Among the lines below, take the one holding "How do I perform: Open", the one holding "You are a computer-use agent. This", and all lines between them. Set them down exactly.

Given records below:

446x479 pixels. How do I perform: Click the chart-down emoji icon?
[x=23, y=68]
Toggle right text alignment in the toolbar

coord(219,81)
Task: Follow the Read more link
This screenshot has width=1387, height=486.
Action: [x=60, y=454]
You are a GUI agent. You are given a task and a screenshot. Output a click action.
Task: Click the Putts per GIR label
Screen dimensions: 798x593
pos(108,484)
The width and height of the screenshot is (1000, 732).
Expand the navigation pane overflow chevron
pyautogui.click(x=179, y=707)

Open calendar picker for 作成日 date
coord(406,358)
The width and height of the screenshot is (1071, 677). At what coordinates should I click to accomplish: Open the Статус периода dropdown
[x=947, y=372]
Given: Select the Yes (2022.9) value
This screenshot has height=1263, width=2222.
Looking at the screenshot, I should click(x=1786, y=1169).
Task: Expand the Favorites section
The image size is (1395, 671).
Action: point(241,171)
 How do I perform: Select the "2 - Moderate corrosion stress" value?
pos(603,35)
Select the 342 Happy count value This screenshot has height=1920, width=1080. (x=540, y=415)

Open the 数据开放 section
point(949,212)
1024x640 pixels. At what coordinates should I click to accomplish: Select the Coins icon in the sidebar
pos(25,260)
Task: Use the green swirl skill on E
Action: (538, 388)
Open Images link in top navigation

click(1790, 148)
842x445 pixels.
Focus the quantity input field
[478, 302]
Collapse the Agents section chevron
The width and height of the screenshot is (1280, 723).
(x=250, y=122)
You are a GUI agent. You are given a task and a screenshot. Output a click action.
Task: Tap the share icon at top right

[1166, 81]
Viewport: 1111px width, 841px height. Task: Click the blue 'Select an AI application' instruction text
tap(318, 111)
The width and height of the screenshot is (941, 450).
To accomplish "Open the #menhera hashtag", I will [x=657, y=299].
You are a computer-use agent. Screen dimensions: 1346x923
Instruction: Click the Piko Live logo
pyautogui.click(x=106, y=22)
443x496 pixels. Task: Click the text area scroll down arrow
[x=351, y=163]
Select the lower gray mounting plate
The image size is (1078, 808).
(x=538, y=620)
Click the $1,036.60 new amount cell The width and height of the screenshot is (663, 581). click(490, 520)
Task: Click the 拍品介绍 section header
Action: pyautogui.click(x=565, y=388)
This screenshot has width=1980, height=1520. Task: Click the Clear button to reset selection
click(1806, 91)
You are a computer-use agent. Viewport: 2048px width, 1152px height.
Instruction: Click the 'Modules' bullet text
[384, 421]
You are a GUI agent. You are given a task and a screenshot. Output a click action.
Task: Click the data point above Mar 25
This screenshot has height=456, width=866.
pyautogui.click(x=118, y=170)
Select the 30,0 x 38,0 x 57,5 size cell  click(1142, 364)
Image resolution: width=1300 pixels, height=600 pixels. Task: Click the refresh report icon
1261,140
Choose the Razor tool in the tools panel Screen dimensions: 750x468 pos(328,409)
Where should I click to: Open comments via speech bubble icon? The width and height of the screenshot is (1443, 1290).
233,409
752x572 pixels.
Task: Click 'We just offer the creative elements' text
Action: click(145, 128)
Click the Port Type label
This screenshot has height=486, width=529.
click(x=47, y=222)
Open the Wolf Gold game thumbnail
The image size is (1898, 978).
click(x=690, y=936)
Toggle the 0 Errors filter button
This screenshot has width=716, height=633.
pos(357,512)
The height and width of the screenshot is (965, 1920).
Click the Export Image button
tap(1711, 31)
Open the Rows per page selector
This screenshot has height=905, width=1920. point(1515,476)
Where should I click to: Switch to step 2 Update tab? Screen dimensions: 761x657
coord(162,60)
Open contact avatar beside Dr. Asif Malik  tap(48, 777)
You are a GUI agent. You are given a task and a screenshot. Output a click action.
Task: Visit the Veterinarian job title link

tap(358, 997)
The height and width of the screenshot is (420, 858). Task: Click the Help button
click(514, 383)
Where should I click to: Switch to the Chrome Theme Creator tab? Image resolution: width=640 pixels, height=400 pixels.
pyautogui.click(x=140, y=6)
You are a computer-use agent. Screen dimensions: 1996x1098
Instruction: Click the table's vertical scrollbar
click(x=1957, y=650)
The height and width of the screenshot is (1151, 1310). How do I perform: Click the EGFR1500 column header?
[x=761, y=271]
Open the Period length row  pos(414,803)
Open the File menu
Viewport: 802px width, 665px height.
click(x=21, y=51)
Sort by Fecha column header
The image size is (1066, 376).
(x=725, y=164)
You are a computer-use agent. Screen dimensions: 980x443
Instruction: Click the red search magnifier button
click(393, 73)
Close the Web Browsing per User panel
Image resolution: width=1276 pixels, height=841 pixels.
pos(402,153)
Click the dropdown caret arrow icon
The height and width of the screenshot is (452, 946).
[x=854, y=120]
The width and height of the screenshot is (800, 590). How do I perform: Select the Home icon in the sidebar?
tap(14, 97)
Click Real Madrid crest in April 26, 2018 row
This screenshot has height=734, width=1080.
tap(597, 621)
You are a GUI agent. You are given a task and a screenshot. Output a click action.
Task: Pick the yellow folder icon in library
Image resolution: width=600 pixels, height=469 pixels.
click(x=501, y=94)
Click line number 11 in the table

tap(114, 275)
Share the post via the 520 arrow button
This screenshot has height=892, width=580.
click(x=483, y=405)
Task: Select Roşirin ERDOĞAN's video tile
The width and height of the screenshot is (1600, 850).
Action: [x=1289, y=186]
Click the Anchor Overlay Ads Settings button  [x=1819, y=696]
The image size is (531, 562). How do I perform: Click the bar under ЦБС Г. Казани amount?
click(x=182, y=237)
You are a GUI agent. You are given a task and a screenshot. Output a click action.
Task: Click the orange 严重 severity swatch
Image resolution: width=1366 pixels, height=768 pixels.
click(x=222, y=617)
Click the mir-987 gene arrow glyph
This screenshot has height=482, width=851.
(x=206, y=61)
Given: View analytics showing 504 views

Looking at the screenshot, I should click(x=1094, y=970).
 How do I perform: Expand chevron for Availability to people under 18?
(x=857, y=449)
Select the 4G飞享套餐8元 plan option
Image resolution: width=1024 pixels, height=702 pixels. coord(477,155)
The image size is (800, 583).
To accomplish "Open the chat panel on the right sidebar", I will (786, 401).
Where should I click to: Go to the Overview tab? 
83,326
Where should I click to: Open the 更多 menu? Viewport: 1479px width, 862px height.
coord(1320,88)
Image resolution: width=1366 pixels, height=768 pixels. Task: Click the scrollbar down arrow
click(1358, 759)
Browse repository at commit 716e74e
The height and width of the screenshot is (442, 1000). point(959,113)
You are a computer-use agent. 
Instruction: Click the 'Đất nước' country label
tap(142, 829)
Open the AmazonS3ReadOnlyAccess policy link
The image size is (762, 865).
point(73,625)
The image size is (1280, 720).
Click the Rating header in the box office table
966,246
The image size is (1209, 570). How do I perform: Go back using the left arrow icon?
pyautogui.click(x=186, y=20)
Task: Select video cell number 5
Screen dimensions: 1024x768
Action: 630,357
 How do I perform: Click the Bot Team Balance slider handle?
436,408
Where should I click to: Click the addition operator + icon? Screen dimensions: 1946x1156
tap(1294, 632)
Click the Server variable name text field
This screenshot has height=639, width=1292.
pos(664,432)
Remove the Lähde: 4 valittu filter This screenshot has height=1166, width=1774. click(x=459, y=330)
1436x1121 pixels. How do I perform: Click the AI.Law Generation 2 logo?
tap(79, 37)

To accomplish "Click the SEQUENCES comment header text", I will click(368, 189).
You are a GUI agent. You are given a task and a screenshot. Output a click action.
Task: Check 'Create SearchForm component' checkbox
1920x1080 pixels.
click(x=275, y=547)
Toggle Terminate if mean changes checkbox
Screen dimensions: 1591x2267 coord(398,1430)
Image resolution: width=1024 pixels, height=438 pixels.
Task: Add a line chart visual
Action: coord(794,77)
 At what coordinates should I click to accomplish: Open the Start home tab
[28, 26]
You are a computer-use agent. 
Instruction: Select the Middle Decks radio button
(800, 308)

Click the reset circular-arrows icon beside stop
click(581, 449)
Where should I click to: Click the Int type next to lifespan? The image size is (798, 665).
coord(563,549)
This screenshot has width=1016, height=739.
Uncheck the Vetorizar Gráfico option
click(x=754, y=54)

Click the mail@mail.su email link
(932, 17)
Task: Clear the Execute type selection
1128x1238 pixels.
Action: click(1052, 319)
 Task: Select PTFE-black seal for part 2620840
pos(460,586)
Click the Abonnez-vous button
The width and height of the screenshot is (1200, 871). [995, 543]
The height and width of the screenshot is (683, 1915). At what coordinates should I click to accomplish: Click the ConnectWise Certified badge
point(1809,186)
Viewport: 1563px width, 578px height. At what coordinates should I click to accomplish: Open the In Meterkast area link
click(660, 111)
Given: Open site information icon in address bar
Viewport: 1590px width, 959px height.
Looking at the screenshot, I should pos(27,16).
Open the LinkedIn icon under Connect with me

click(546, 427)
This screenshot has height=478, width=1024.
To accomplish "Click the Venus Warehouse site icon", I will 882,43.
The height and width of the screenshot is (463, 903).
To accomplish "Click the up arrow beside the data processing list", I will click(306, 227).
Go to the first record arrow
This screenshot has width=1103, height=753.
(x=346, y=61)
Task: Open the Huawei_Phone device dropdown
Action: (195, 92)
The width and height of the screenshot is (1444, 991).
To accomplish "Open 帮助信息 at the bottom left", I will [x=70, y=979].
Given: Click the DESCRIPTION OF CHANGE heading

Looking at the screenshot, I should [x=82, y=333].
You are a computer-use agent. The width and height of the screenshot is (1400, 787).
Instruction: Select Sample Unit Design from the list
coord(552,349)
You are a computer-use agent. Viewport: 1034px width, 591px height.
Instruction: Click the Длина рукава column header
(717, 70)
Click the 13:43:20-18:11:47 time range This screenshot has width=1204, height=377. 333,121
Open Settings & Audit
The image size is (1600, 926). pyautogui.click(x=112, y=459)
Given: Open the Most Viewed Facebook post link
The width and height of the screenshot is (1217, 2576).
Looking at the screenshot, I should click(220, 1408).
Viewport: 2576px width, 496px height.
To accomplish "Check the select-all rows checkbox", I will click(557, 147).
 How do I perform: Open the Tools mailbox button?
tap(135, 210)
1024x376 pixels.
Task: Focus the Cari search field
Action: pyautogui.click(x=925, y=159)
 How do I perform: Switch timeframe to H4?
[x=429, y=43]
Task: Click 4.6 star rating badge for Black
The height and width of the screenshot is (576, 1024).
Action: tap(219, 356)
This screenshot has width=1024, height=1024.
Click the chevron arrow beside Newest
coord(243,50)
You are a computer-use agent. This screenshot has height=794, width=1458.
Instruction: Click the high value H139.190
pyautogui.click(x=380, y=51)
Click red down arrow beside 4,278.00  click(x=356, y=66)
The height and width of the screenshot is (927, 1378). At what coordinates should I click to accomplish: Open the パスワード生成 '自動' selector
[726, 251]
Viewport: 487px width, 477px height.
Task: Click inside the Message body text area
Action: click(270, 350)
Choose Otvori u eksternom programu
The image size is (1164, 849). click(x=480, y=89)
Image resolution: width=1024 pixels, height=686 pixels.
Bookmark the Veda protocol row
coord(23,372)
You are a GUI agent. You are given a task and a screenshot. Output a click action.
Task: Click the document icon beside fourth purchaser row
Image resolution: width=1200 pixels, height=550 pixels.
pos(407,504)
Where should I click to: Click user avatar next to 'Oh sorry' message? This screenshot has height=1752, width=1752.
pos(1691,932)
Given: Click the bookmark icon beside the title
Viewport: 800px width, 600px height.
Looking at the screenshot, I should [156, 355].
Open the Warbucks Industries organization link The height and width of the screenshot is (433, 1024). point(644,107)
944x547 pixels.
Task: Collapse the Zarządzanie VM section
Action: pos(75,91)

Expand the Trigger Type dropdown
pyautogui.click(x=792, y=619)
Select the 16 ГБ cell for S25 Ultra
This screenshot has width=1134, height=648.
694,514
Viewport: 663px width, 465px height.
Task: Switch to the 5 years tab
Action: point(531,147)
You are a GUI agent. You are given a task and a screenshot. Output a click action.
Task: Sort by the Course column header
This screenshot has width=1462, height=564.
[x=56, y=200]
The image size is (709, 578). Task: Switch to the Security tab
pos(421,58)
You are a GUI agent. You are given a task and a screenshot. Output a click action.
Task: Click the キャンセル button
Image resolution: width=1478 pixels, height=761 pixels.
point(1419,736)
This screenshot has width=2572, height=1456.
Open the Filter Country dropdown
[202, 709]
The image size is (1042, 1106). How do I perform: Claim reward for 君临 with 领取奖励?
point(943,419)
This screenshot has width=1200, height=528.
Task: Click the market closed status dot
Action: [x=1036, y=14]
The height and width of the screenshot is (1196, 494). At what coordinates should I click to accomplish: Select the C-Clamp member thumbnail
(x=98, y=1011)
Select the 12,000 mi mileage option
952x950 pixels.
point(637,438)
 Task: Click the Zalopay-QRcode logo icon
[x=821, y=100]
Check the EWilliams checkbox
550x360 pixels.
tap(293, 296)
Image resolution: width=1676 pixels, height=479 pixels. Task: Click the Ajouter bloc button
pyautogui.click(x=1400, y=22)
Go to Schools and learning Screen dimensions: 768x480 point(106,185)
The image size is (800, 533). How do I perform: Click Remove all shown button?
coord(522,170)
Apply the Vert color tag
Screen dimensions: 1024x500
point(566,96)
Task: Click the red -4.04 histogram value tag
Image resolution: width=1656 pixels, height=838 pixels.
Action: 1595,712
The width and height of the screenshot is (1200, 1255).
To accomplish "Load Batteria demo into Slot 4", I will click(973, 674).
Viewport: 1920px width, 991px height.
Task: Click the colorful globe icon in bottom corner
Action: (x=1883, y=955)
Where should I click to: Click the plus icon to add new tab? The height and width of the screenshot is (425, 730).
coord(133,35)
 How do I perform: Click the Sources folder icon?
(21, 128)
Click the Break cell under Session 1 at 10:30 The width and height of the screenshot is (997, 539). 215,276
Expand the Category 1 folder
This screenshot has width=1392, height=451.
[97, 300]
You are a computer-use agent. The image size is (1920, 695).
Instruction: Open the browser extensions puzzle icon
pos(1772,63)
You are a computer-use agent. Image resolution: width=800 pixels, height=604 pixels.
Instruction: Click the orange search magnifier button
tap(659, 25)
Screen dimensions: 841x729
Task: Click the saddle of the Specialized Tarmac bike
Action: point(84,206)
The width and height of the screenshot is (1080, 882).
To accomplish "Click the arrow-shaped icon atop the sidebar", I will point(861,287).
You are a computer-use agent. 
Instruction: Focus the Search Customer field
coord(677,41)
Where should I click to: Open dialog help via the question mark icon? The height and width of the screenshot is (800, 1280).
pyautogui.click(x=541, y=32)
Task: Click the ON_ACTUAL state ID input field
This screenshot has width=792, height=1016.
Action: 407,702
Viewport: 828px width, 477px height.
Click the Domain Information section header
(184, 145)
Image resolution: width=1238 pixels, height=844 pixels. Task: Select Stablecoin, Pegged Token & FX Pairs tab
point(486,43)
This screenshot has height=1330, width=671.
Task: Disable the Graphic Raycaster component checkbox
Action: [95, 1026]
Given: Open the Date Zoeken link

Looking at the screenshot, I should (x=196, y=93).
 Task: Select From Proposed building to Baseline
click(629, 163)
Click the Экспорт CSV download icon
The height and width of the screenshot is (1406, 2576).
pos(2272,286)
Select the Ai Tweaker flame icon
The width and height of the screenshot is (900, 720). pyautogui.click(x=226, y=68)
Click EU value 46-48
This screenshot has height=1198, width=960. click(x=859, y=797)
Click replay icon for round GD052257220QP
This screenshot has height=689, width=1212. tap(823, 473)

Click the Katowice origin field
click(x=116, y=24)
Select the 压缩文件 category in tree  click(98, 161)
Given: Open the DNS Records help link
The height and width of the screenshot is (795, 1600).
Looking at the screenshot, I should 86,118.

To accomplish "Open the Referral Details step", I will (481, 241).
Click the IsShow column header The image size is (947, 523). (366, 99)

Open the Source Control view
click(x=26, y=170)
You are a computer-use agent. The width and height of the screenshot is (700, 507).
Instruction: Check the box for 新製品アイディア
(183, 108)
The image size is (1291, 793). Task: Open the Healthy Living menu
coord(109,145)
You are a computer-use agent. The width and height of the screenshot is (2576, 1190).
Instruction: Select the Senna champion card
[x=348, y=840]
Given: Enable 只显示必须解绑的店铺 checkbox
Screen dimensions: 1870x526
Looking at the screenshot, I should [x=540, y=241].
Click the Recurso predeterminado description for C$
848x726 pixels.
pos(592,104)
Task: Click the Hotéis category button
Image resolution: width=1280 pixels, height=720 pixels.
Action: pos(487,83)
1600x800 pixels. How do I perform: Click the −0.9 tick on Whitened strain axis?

End of Given records.

§ **Answer for the task**
 How do I perform: Open the Tools mailbox button?
tap(135, 210)
1024x376 pixels.
Task: Focus the Cari search field
Action: pyautogui.click(x=925, y=159)
 How do I perform: Switch timeframe to H4?
[x=429, y=43]
Task: Click 4.6 star rating badge for Black
The height and width of the screenshot is (576, 1024).
Action: tap(219, 356)
This screenshot has width=1024, height=1024.
Click the chevron arrow beside Newest
coord(243,50)
You are a computer-use agent. This screenshot has height=794, width=1458.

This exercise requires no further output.